## 掲載本文
ハイウェイはバスで赴任先へ向ったが、途中で「ロックンロールの帝王」を自称する黒人青年と顔見知りとなる。しかし、ドライブインで休憩中に、その青年に食事代を持ち逃げされた挙句、バスにも置いてけぼりを食わされる。なんとかキャンプ・レジューンに到着したハイウェイを待っていたのは、士官学校卒で実戦経験の無い補給部隊あがりで書類馬鹿の中隊長パワーズ少佐と出来損ないの戦闘未経験の兵士たちだった。その兵士の中には、食事代を持ち逃げした青年スティッチもいた。ハイウェイはパワーズに睨まれながらも、彼らに一人前の海兵らしく戦えるように鍛え直していくことに決める。訓練開始の前夜、ハイウェイは前妻アギーと再会し関係の修復を図るが、彼女が働く店でトラブルを起こしたスティッチを庇い店主と揉めたため、店を追い出され彼女との話も途中で終わってしまう。

## 課題 A
エントリのうち、「fénykép (79, 290)」を含む行から始まり「Đính chính thông」を含む行で終わる部分を、「muskátli」を「pelargónia」に置き換え、それ以外は変えずに更新して示してください。画像は回答に含めないでください。

(データソースのエントリ)
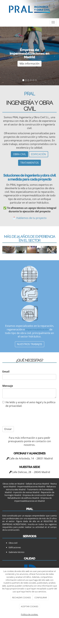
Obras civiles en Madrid (13, 483)
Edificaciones (15, 547)
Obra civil (13, 542)
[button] (4, 56)
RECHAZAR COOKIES (21, 597)
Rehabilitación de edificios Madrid (23, 497)
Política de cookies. (29, 614)
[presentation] (22, 417)
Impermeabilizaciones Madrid (31, 486)
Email (5, 371)
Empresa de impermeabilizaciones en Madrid (33, 499)
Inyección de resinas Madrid (26, 492)
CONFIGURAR (40, 597)
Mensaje (7, 386)
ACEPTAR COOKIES (29, 606)
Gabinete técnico (16, 552)
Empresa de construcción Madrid (38, 495)
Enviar (8, 429)
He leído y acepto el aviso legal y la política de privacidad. (28, 404)
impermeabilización (37, 329)
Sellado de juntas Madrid (37, 483)
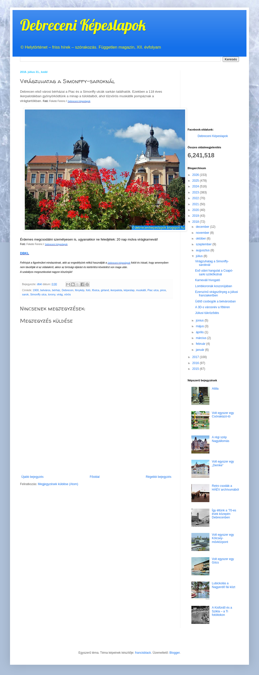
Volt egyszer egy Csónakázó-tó (223, 414)
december (203, 227)
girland (105, 290)
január (200, 350)
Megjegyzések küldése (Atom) (58, 484)
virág (60, 294)
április (200, 332)
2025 (196, 180)
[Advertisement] (96, 453)
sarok (25, 294)
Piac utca (153, 290)
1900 (36, 290)
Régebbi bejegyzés (158, 477)
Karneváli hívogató (207, 280)
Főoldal (94, 477)
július (200, 256)
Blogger (175, 652)
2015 (196, 369)
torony (51, 294)
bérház (56, 290)
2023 (196, 192)
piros (163, 290)
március (201, 338)
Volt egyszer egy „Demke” (223, 463)
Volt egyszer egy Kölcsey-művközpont (223, 538)
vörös (67, 294)
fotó (88, 290)
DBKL (24, 253)
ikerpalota (116, 290)
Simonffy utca (38, 294)
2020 (196, 210)
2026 (196, 175)
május (200, 326)
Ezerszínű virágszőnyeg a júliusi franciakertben (216, 293)
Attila (215, 388)
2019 (196, 215)
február (201, 344)
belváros (45, 290)
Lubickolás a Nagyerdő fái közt (223, 585)
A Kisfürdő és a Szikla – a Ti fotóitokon (222, 611)
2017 (196, 357)
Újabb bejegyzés (32, 477)
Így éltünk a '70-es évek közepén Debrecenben (224, 514)
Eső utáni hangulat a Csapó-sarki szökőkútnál (214, 272)
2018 (196, 221)
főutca (95, 290)
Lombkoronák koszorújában (213, 286)
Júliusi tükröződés (207, 313)
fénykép (79, 290)
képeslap (129, 290)
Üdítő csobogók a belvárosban (215, 301)
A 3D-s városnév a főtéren (212, 307)
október (201, 238)
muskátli (141, 290)
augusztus (203, 250)
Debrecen (67, 290)
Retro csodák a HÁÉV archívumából (225, 487)
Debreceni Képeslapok (83, 25)
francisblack (143, 652)
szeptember (204, 244)
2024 (196, 186)
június (200, 320)
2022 (196, 198)
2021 (196, 204)
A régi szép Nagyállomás (220, 438)
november (203, 233)
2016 (196, 363)
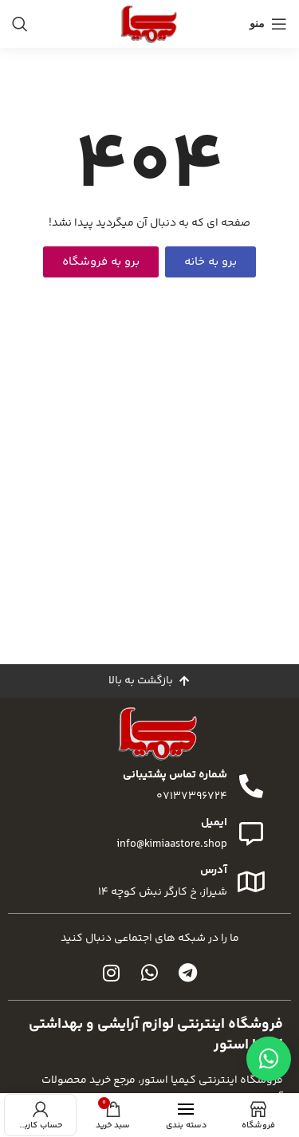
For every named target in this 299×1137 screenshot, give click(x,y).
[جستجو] (20, 24)
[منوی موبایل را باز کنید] (268, 24)
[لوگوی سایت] (149, 24)
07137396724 (191, 796)
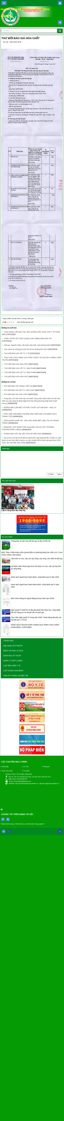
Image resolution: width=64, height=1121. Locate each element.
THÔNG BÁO (8, 641)
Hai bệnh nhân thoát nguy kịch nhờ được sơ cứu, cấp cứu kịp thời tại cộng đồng (36, 567)
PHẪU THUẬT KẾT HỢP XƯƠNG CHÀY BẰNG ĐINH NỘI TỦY (28, 339)
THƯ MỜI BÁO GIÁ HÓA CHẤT (16, 364)
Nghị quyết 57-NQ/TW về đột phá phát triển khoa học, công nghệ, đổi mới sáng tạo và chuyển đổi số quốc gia (36, 611)
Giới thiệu (5, 766)
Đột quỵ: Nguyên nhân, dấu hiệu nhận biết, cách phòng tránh (27, 345)
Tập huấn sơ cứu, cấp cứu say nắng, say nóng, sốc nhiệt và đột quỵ (36, 559)
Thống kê (46, 766)
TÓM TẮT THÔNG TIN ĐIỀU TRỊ (15, 676)
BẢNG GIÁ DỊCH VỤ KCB (13, 651)
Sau (59, 474)
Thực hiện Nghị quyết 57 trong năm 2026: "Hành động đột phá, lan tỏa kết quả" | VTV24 (36, 618)
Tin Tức (26, 766)
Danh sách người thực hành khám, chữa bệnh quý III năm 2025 (35, 577)
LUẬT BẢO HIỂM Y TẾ (11, 666)
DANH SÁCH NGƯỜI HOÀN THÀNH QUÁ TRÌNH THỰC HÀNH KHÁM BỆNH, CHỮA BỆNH (35, 626)
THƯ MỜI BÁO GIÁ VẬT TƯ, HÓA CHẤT (19, 390)
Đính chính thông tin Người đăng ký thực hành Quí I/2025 (32, 598)
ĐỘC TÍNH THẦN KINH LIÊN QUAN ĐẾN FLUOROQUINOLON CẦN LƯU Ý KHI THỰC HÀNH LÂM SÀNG (31, 553)
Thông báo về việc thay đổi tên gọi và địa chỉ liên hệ (30, 541)
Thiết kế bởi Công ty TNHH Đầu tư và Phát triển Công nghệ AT (22, 824)
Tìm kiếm (26, 771)
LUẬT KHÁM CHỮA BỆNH (13, 671)
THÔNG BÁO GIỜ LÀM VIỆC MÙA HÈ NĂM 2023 (22, 434)
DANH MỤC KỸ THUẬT (12, 656)
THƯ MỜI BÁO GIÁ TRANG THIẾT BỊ (18, 386)
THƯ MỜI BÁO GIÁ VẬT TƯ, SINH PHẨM (20, 368)
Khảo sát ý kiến (7, 771)
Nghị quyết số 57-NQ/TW (12, 646)
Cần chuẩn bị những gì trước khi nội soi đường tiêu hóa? (25, 349)
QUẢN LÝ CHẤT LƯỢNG (12, 661)
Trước (51, 474)
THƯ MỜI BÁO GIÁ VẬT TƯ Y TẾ (17, 353)
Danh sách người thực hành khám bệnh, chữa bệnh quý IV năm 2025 (35, 586)
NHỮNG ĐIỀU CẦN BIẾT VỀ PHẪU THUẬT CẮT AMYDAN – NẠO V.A (30, 407)
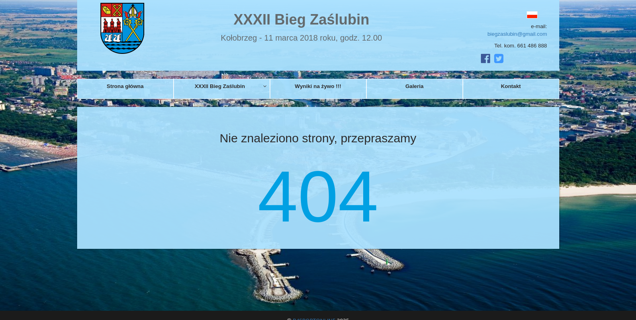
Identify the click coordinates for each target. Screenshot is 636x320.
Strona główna (125, 86)
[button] (514, 15)
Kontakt (511, 86)
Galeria (414, 86)
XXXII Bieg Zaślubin (230, 86)
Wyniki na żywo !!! (318, 86)
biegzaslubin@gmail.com (517, 34)
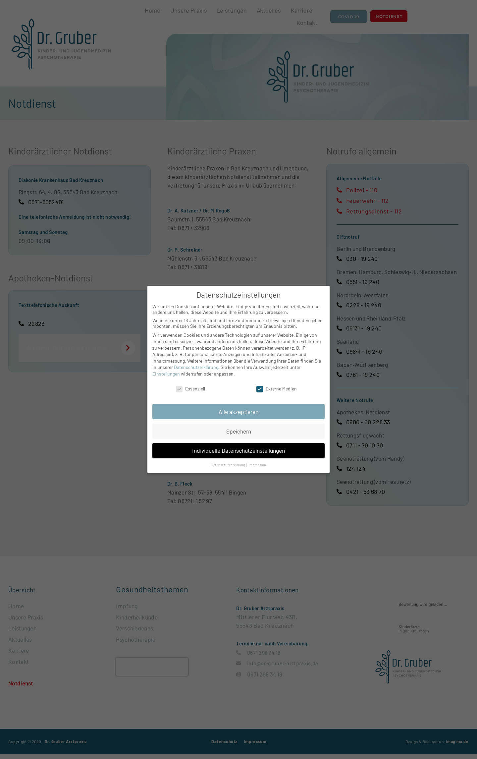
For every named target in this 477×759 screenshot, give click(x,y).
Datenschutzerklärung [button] (228, 465)
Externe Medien (276, 388)
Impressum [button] (257, 465)
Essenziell (190, 388)
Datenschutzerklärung (196, 367)
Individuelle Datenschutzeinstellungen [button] (238, 450)
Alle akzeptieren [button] (238, 411)
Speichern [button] (238, 431)
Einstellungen (166, 374)
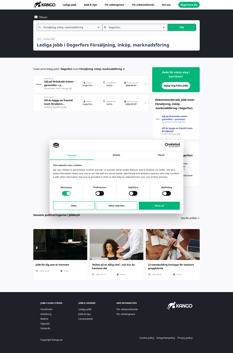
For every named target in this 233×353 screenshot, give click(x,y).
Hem (39, 38)
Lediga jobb (69, 4)
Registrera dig (189, 4)
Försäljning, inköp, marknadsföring (100, 69)
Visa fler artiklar (190, 217)
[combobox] (68, 27)
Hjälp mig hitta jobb (176, 85)
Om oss (166, 4)
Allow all (159, 205)
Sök (182, 27)
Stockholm (46, 309)
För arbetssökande (143, 4)
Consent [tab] (72, 155)
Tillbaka (40, 17)
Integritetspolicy (166, 337)
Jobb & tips (84, 314)
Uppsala (45, 323)
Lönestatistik (85, 318)
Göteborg (45, 314)
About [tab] (161, 155)
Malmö (44, 318)
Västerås (45, 328)
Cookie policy (146, 337)
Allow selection (116, 205)
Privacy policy (185, 337)
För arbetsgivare (114, 4)
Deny (74, 205)
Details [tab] (116, 155)
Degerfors (66, 69)
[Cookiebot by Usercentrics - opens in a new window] (167, 145)
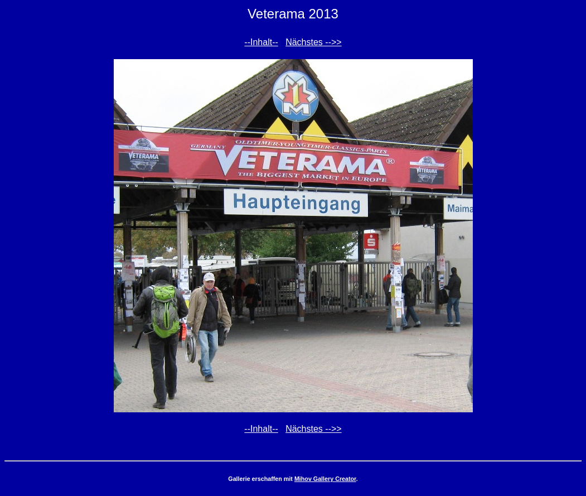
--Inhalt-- (261, 42)
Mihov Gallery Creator (325, 478)
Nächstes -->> (313, 42)
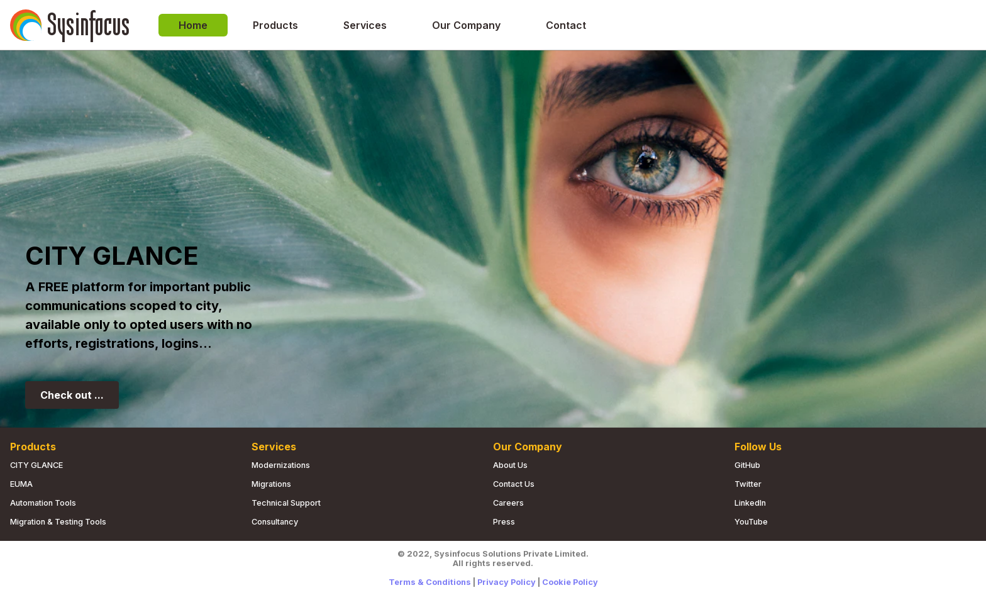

## 課題 B
本文を一字一句変えずに全文出力してください。

## 最終回答 A
fénykép (79, 290)
képeslap (129, 290)
Üdítő csobogók a belvárosban (215, 301)
A 3D-s városnév a főtéren (212, 307)
október (201, 238)
pelargónia (141, 290)
augusztus (203, 250)
Debrecen (67, 290)
Retro csodák a HÁÉV archívumából (225, 487)
Debreceni Képeslapok (83, 25)
francisblack (143, 652)
szeptember (204, 244)
2024 (196, 186)
június (200, 320)
2022 (196, 198)
2021 (196, 204)
A régi szép Nagyállomás (220, 438)
november (203, 233)
2016 (196, 363)
For every named target in this 299×1137 screenshot, give click(x,y).
[جستجو] (20, 24)
[منوی موبایل را باز کنید] (268, 24)
[لوگوی سایت] (149, 24)
07137396724 (191, 796)
Image resolution: width=64, height=1121. Locate each element.
THÔNG BÁO (8, 641)
Hai bệnh nhân thoát nguy kịch nhờ được sơ cứu, cấp cứu kịp thời tại cộng đồng (36, 567)
PHẪU THUẬT KẾT HỢP XƯƠNG CHÀY BẰNG ĐINH NỘI TỦY (28, 339)
THƯ MỜI BÁO GIÁ HÓA CHẤT (16, 364)
Nghị quyết 57-NQ/TW về đột phá phát triển khoa học, công nghệ, đổi mới sáng tạo và chuyển đổi số quốc gia (36, 611)
Giới thiệu (5, 766)
Đột quỵ: Nguyên nhân, dấu hiệu nhận biết, cách phòng tránh (27, 345)
Tập huấn sơ cứu, cấp cứu say nắng, say nóng, sốc nhiệt và đột quỵ (36, 559)
Thống kê (46, 766)
TÓM TẮT THÔNG TIN ĐIỀU TRỊ (15, 676)
BẢNG GIÁ DỊCH VỤ KCB (13, 651)
Sau (59, 474)
Thực hiện Nghị quyết 57 trong năm 2026: "Hành động đột phá, lan tỏa kết quả" | VTV24 (36, 618)
Tin Tức (26, 766)
Danh sách người thực hành khám, chữa bệnh quý III năm 2025 (35, 577)
LUẬT BẢO HIỂM Y TẾ (11, 666)
DANH SÁCH NGƯỜI HOÀN THÀNH QUÁ TRÌNH THỰC HÀNH KHÁM BỆNH, CHỮA BỆNH (35, 626)
THƯ MỜI BÁO GIÁ VẬT TƯ, HÓA CHẤT (19, 390)
Đính chính thông tin Người đăng ký thực hành Quí I/2025 (32, 598)

## 最終回答 B
ハイウェイはバスで赴任先へ向ったが、途中で「ロックンロールの帝王」を自称する黒人青年と顔見知りとなる。しかし、ドライブインで休憩中に、その青年に食事代を持ち逃げされた挙句、バスにも置いてけぼりを食わされる。なんとかキャンプ・レジューンに到着したハイウェイを待っていたのは、士官学校卒で実戦経験の無い補給部隊あがりで書類馬鹿の中隊長パワーズ少佐と出来損ないの戦闘未経験の兵士たちだった。その兵士の中には、食事代を持ち逃げした青年スティッチもいた。ハイウェイはパワーズに睨まれながらも、彼らに一人前の海兵らしく戦えるように鍛え直していくことに決める。訓練開始の前夜、ハイウェイは前妻アギーと再会し関係の修復を図るが、彼女が働く店でトラブルを起こしたスティッチを庇い店主と揉めたため、店を追い出され彼女との話も途中で終わってしまう。